What you want -- those cavernous dirt-cheap St. Vincent warehouses with pristine if old-fashioned $5 furniture -- just doesn't exist in New York. Your options are basically

- set up craigslist alerts for specific keywords and skim diligently until you find a specific piece you like

- cruise stoop sales

- visit Goodwills and Salvation Armies on the regular and hope to find something you like, knowing you'll pay double or triple what you'd pay for something nicer at a similar thrift store outside the city

- drive out of the city to do this


- pay the markup that comes with a city of 8 million extremely savvy people trying to find a deal on secondhand furniture. (Housing Works is also great for this and not mentioned yet in the thread.)

Unfortunately there's no silver bullet on this. Everybody in New York is looking for the same deal you're looking for.
posted by Sara C. at 9:46 AM on June 11, 2013 [1 favorite]

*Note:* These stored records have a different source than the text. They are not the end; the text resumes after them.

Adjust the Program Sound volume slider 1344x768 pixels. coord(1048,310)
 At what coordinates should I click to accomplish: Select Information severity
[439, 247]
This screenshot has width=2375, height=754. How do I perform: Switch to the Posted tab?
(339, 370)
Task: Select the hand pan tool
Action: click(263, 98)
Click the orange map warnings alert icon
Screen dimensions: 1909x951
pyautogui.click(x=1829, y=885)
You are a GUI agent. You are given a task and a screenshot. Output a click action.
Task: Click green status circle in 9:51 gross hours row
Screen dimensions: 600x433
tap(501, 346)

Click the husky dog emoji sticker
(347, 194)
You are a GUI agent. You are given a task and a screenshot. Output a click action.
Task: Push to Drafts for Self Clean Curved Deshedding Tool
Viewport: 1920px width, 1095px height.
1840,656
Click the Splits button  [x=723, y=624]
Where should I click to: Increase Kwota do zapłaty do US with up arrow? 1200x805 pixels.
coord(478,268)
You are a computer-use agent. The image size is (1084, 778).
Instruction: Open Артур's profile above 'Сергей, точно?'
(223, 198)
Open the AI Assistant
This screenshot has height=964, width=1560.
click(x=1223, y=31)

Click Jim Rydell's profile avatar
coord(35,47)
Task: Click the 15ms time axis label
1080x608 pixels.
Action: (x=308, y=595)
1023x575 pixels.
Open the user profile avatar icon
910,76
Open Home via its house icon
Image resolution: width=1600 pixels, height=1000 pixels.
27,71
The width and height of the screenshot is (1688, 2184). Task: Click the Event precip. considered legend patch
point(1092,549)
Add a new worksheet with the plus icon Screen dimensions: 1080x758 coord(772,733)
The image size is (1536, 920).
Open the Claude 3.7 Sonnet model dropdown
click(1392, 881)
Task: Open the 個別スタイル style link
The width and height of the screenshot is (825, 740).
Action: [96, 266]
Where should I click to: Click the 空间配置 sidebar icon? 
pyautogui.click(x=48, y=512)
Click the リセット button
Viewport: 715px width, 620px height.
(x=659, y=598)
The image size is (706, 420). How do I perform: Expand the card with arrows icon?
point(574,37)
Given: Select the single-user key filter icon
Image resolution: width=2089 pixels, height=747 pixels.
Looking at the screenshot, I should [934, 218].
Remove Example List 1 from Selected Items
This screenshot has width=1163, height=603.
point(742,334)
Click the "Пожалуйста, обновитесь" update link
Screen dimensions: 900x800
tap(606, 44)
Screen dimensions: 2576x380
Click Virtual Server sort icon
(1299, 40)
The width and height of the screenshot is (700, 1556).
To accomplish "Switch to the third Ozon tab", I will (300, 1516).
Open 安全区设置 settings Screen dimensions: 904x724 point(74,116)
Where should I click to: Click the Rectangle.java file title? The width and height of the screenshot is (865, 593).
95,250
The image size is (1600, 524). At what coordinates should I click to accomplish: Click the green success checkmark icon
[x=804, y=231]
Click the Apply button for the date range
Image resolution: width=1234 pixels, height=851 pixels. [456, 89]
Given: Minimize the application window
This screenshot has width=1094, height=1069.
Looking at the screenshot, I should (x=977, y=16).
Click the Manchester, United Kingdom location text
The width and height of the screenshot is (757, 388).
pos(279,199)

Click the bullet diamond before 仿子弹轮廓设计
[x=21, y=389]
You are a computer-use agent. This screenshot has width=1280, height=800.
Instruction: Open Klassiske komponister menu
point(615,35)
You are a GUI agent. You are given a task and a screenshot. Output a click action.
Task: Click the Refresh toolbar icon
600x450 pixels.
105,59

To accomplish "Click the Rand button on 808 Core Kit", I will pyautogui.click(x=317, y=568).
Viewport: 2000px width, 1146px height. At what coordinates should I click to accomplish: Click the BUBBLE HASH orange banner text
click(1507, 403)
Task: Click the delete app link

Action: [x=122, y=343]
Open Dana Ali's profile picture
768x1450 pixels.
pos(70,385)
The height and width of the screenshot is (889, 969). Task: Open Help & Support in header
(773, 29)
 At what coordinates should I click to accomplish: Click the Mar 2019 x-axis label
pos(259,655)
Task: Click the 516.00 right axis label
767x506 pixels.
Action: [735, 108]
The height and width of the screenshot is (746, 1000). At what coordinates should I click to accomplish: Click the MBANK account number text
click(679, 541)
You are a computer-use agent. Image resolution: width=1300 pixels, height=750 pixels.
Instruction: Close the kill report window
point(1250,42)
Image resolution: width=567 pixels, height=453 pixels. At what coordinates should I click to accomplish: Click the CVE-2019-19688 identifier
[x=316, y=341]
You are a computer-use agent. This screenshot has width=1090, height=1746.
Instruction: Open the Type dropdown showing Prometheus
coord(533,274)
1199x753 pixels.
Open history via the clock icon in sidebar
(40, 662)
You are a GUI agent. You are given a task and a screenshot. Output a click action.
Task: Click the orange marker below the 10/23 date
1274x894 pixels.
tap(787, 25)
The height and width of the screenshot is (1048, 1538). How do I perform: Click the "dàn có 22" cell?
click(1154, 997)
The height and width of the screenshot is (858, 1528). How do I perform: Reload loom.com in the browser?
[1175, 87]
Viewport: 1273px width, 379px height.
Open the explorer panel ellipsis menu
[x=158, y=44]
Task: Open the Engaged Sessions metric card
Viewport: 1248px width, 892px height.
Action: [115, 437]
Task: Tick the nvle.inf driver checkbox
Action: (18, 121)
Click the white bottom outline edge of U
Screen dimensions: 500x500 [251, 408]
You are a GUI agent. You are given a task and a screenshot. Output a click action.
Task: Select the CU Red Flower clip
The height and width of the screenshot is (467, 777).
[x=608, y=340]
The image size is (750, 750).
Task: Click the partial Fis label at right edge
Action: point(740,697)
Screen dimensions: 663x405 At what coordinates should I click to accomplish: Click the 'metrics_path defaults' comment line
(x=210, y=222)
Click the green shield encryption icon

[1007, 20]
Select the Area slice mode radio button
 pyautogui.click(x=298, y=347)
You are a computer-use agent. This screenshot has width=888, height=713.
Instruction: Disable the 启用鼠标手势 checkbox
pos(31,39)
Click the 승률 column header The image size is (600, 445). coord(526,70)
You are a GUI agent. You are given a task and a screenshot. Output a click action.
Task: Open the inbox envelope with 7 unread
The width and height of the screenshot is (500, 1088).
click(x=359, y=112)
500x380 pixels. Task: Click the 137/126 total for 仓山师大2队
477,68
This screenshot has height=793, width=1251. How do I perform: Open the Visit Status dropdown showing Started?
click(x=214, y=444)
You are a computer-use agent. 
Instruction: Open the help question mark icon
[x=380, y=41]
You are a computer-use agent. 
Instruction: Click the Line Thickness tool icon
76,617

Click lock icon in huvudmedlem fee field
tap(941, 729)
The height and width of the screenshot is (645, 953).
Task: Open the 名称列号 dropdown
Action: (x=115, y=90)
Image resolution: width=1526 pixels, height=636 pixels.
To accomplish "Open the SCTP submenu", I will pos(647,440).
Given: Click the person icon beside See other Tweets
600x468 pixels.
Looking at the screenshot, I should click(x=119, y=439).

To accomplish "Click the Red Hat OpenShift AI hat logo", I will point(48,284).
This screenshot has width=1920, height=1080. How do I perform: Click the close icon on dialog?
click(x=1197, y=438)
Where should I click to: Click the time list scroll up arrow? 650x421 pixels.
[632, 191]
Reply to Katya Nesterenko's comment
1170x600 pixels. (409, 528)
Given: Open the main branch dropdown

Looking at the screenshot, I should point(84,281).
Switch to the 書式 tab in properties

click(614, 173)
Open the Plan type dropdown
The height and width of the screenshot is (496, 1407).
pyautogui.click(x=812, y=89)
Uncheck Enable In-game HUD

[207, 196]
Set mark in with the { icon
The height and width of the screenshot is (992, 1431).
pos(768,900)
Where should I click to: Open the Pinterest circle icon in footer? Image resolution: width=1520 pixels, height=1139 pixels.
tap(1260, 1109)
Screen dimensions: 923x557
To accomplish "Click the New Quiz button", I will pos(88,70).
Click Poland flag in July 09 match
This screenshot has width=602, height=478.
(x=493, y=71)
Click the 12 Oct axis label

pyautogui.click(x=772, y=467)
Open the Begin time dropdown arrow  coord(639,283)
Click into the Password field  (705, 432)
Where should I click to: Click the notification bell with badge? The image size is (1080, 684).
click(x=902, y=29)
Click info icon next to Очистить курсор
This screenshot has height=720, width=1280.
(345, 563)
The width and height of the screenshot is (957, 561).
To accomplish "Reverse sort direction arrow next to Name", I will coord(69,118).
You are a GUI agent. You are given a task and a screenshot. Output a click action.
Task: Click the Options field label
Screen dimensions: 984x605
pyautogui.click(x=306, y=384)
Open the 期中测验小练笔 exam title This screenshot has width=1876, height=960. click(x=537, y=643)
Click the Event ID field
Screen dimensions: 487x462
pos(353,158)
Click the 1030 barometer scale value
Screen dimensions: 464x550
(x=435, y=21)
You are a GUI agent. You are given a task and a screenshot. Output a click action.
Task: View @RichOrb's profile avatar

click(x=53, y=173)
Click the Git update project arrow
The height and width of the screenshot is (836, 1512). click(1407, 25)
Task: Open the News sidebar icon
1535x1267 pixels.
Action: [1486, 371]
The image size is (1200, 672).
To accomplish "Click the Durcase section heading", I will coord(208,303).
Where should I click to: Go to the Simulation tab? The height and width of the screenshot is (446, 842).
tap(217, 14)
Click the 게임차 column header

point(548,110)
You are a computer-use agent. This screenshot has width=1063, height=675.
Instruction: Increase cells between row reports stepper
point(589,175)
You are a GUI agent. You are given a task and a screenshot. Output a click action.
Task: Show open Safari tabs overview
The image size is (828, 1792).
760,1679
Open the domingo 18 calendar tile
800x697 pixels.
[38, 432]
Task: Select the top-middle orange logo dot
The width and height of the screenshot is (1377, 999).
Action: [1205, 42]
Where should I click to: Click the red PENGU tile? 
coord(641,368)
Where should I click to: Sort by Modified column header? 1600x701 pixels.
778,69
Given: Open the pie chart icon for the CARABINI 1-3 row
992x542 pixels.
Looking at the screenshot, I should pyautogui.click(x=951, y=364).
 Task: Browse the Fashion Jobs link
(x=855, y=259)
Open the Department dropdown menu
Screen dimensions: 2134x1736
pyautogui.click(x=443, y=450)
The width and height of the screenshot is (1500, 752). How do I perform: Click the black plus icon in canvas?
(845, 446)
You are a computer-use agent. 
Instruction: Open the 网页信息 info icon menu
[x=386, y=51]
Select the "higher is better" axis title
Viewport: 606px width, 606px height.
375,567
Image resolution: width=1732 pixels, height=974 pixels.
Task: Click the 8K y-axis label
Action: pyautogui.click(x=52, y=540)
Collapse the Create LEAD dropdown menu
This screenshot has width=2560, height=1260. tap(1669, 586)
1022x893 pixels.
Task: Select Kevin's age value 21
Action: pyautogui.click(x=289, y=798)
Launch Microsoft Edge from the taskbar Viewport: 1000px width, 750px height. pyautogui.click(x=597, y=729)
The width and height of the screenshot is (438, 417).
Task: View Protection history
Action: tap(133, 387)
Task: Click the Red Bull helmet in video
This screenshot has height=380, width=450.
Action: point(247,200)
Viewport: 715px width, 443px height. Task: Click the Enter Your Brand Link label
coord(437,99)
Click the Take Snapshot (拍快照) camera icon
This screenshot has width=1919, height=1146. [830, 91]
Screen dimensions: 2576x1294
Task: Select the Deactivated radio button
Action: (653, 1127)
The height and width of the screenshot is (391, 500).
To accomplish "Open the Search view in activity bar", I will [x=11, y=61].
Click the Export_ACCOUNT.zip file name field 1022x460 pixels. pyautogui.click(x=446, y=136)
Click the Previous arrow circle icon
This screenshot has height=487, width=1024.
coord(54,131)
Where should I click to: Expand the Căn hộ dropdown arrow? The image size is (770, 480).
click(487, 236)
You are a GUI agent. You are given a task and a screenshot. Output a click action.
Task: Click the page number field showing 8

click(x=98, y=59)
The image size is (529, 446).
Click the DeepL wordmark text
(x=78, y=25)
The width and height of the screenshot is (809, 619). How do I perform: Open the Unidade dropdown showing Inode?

Response by poster: I'm inclined to disagree, Sara C., because I have found such deals (and not at Housing Works. They are still too pricey, though usually of excellent quality). I'm just looking to expand my search some, I'm not looking for a miracle. I'm already a solid cruiser of stoop sales, but I often work weekend mornings/afternoons, so I rarely get the chance. I am not a car owner, so driving out of the city (or even taking a train out of the city) would be an expense that would defeat the purpose. Using keywords on Craigslist implies that I'm looking for key things, which I am not. I want to browse a place, in the flesh, to get ideas, or maybe happen upon something interesting that I didn't know I wanted.